Answer

**step1** Understanding the problem

The problem asks us to simplify an algebraic expression which is a product of two fractions: $$\frac{4y}{15a^2y^4}$$ multiplied by $$\frac{5a}{2y}$$. To simplify, we need to combine these fractions and then cancel out any common factors found in both the numerator (top part) and the denominator (bottom part).
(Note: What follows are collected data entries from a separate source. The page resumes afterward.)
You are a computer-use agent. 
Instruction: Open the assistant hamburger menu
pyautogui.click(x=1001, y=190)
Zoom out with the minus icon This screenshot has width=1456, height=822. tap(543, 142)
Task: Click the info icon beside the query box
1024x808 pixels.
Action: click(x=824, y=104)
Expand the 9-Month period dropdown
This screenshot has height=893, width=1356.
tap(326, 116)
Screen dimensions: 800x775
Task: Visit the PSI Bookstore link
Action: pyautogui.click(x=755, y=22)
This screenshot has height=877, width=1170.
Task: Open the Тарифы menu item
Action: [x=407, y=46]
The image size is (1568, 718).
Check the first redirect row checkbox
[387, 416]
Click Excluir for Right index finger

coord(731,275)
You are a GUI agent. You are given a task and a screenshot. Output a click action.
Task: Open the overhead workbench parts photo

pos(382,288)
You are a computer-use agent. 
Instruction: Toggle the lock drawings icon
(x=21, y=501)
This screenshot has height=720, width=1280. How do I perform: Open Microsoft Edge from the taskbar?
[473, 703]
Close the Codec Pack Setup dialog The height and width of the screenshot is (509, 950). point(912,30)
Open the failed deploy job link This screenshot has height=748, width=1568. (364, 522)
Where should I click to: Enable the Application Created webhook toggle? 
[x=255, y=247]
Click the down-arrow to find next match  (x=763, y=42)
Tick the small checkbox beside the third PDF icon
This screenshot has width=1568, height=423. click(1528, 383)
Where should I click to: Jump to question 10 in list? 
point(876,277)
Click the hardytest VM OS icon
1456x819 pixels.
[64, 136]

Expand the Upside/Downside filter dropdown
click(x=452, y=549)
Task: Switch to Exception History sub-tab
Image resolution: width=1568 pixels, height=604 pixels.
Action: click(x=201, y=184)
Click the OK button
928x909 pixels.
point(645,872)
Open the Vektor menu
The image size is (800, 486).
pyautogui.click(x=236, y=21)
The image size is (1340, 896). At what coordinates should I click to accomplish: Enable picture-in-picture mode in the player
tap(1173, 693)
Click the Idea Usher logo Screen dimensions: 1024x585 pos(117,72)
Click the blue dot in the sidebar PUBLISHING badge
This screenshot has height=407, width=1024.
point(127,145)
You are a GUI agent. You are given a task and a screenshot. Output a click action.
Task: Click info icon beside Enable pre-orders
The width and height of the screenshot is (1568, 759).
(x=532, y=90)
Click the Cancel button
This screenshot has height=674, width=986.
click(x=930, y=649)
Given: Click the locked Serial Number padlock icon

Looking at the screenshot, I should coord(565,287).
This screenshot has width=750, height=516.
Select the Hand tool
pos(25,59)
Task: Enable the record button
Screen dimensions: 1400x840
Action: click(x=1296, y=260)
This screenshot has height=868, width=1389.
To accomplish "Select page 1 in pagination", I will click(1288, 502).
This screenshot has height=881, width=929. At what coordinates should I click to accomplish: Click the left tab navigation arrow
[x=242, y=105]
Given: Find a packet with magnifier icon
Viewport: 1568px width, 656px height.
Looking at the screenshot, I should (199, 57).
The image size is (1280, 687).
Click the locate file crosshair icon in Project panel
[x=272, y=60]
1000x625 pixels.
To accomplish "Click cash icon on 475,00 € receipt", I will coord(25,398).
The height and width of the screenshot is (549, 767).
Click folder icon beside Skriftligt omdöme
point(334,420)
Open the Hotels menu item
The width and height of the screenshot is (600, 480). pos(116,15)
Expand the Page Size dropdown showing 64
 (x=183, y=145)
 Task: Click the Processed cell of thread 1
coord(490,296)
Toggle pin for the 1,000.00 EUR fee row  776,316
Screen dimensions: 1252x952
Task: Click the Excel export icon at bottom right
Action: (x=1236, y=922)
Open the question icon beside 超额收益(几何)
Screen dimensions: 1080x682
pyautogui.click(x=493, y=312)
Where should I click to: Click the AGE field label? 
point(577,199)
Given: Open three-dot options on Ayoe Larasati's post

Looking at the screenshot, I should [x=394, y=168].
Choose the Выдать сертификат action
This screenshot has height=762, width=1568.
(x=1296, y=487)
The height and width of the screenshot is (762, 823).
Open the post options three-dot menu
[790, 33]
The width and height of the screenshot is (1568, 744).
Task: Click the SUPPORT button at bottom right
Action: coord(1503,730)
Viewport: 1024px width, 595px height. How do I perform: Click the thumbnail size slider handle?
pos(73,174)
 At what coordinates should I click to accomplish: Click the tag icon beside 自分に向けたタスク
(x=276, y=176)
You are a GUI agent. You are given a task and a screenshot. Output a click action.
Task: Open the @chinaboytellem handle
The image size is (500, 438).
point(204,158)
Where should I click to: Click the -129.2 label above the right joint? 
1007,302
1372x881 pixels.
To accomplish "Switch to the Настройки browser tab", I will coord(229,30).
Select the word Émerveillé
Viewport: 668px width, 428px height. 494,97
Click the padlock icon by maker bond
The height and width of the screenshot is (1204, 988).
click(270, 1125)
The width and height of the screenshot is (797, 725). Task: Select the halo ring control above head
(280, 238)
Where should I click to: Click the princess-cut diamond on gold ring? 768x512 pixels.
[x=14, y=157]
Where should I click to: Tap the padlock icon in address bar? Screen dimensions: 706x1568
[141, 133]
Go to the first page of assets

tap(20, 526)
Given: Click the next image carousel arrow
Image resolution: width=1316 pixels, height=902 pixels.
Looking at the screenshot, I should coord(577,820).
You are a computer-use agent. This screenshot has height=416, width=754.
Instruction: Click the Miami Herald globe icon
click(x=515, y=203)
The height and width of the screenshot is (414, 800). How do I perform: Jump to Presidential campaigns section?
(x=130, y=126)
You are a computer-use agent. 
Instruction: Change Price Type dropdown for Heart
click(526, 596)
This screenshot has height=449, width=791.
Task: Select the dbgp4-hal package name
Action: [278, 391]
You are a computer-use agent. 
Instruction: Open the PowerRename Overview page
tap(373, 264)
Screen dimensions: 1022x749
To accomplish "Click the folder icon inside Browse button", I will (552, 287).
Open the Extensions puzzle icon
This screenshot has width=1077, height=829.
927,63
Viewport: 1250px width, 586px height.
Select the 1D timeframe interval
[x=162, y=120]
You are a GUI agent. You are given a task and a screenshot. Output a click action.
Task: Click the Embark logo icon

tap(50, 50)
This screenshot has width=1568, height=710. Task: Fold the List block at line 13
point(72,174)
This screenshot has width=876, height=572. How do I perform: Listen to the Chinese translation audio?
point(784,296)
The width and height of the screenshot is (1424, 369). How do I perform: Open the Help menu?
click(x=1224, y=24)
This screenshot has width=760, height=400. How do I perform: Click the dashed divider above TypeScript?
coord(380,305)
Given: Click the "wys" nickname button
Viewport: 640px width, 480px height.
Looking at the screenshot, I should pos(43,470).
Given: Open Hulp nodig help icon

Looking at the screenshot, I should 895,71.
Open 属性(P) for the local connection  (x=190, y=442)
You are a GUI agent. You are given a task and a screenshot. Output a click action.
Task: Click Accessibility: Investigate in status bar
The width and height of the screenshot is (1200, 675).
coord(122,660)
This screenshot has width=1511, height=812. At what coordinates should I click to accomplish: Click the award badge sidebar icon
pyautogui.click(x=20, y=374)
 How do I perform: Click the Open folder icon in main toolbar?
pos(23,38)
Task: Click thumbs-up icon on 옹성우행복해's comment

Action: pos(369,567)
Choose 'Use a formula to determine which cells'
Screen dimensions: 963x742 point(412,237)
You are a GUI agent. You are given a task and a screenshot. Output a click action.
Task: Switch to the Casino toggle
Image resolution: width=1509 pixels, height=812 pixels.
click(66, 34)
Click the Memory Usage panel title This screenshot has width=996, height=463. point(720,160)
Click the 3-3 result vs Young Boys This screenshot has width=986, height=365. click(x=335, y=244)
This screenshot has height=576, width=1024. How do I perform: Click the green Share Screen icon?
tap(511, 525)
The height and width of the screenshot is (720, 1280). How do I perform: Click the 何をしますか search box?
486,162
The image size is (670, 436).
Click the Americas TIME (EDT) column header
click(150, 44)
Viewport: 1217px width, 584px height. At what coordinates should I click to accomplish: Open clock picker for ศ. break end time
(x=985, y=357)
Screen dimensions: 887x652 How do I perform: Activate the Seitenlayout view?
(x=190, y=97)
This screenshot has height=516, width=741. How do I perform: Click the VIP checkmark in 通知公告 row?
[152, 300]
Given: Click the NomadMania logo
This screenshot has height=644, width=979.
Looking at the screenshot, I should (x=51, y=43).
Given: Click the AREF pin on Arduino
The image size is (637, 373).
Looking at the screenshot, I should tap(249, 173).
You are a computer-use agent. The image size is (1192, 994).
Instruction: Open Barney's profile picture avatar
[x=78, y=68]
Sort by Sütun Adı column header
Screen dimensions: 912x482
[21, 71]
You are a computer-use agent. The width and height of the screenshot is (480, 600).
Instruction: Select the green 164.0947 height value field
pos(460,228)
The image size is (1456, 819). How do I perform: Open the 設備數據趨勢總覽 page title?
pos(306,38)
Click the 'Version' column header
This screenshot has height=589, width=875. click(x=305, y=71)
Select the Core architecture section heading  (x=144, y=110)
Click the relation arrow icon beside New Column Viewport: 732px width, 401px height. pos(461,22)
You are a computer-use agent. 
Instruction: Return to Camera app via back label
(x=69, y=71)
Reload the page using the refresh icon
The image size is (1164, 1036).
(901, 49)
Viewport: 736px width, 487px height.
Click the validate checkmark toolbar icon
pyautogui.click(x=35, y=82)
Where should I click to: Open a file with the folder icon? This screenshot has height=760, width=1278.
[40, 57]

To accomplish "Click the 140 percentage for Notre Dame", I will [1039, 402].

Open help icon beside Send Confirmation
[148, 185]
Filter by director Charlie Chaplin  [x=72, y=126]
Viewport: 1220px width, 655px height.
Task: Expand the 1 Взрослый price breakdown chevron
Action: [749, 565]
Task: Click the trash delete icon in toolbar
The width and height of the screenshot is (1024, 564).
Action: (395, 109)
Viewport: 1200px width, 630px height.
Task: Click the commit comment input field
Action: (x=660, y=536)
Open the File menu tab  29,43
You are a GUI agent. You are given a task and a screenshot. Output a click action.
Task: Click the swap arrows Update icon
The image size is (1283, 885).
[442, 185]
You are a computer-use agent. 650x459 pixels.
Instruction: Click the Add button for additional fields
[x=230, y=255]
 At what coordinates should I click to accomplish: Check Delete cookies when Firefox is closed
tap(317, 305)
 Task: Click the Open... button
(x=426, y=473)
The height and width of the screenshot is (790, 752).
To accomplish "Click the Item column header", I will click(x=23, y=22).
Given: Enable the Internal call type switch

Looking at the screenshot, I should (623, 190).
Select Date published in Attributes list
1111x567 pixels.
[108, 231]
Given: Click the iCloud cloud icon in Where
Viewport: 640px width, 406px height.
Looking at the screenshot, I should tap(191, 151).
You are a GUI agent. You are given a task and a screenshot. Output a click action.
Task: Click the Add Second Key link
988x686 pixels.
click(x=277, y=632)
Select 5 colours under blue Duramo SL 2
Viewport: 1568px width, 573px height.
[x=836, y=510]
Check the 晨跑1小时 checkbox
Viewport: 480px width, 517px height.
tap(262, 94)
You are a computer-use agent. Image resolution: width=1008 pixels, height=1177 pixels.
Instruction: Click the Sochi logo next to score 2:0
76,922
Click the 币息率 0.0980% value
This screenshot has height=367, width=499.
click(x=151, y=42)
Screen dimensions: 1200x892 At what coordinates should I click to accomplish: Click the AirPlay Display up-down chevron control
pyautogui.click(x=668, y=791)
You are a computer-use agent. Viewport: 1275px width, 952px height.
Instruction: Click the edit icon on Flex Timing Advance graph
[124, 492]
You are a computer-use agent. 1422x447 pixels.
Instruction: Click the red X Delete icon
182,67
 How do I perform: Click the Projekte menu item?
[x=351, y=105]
**step2** Combining the fractions into a single fraction

To multiply fractions, we multiply their numerators together and their denominators together.
The numerators are $$4y$$ and $$5a$$. Their product will form the new numerator.
The denominators are $$15a^2y^4$$ and $$2y$$. Their product will form the new denominator.
So, the expression becomes:
$$\frac{4y \times 5a}{15a^2y^4 \times 2y}$$

**step3** Multiplying the terms in the numerator and the denominator

Now, we perform the multiplication in both the numerator and the denominator.
For the numerator:
Multiply the numbers: $$4 \times 5 = 20$$.
Multiply the letters: $$y \times a = ay$$. (We typically write letters in alphabetical order.)
So, the numerator is $$20ay$$.
For the denominator:
Multiply the numbers: $$15 \times 2 = 30$$.
Multiply the letters: $$a^2 \times y^4 \times y$$.
$$a^2$$ means $$a \times a$$.
$$y^4$$ means $$y \times y \times y \times y$$.
$$y$$ means $$y^1$$.
When multiplying terms with the same letter, we add their exponents. So, $$y^4 \times y^1 = y^{4+1} = y^5$$.
So, the letter terms in the denominator are $$a^2y^5$$.
Therefore, the denominator is $$30a^2y^5$$.
The expression is now:
$$\frac{20ay}{30a^2y^5}$$

**step4** Simplifying the numerical part of the fraction

We will simplify the numerical coefficients first. We have $$\frac{20}{30}$$.
To simplify this fraction, we find the greatest common factor (GCF) of 20 and 30. The GCF of 20 and 30 is 10.
Divide both the numerator and the denominator by 10:
$$20 \div 10 = 2$$
$$30 \div 10 = 3$$
So, the numerical part simplifies to $$\frac{2}{3}$$.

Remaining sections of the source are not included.